6. The system of claim 5, wherein generating the one or more sports content further comprises retrieving one or more content items relating to a subset of the at least one or more event streams.

7. The system of claim 1 , wherein each of the plurality of agents are trained to retrieve the plurality of information relating to one or more sports tracking data and one or more sports event data, and to arrange the one or more sports tracking data and the one or more sports event data for performing the action.

8. A method for performing a golf related action, the method comprising: receiving one or more user inputs, wherein the one or more user inputs include at least a description; determining a plurality of contextual and intentional information associated with the description; determining a golf specific language model based on the plurality of contextual and intentional information; determining one or more golf events and tracking data based on the plurality of contextual and intentional information; and retrieving one or more content items relating to the one or more golf events and tracking data using the golf specific language model; and transmitting the one or more content items for display on a user device.

9. The method of claim 8, wherein the golf specific language is trained using one or more sport generic attributes and golf specific attributes.

10. The method of claim 9, wherein the sport generic attributes includes a number of players, a type of surface, a team sport, or an individual sport.

11 . The method of claim 9, wherein the golf specific attributes includes a starting line-up, a possession based sport, a segmented sport, a time constraint, a point distribution, or a penalty based sport.

12. The method of claim 9, wherein determining a plurality of contextual and intentional information further includes: extracting one or more metadata items relating to the description; determining at least one keyword or tag associated with the description; and mapping the one or more metadata items to the at least one keyword or tag.

13. The method of claim 12, wherein determining the golf specific language models further includes: matching the at least one keyword or tag with the sport generic attributes and the golf specific attributes; determining a threshold number of golf specific attributes identified for the golf specific language model, wherein if the threshold number of golf specific attributes for one of the golf specific language model is exceeded, then selecting the golf specific language.

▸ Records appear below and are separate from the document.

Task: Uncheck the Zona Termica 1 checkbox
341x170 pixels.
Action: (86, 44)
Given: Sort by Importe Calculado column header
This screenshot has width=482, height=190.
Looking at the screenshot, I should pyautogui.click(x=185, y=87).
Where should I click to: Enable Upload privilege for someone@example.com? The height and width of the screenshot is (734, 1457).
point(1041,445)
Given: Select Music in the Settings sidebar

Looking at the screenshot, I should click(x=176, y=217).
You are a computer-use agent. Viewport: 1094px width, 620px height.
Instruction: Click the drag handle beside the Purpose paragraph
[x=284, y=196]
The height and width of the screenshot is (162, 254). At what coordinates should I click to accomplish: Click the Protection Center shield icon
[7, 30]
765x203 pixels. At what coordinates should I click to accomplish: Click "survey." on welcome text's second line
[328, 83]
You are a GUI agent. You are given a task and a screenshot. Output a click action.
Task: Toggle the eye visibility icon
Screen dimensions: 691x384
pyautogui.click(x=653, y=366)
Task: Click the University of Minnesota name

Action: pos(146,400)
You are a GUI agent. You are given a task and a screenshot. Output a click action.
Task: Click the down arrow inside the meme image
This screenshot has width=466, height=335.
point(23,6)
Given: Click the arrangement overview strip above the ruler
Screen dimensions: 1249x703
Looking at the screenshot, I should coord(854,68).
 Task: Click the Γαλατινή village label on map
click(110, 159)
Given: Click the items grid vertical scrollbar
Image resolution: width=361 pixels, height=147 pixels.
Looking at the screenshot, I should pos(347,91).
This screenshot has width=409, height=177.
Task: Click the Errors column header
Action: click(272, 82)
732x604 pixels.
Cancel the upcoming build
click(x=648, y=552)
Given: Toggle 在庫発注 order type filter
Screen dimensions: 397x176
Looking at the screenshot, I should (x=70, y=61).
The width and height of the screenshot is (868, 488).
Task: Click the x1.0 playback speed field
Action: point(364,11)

15. The non-transitory computer readable medium of claim 14, wherein the one or more user inputs comprise at least one of text, audio, drawing, or video.

16. The non-transitory computer readable medium of claim 14, wherein determining the plurality of contextual information and intentional information further comprises: extracting one or more metadata items relating to the description; and determining at least one keyword or tag associated with the description.

17. The non-transitory computer readable medium of claim 14, wherein determining the plurality of agents further comprises: mapping one or more metadata items to at least one or more event streams; and determining at least one keyword or tag associated with the one or more metadata items relating to the at least one or more event streams.

18. The non-transitory computer readable medium of claim 17, wherein performing the action comprises generating one or more golf content based on the information received and wherein the one or more agents are configured to execute instructions for: matching the at least one keyword or tag associated with the description to the determined at least one keyword or tag relating to the at least one or more event streams.

19. The non-transitory computer readable medium of claim 18, wherein generating the one or more golf content further comprises retrieving one or more content items relating to a subset of the at least one or more event streams.

20. The non-transitory computer readable medium of claim 14, wherein each of the plurality of agents are trained to retrieve the plurality of information relating to one or more golf tracking data and one or more golf event data, and to arrange the one or more golf tracking data and the one or more golf event data for performing the action.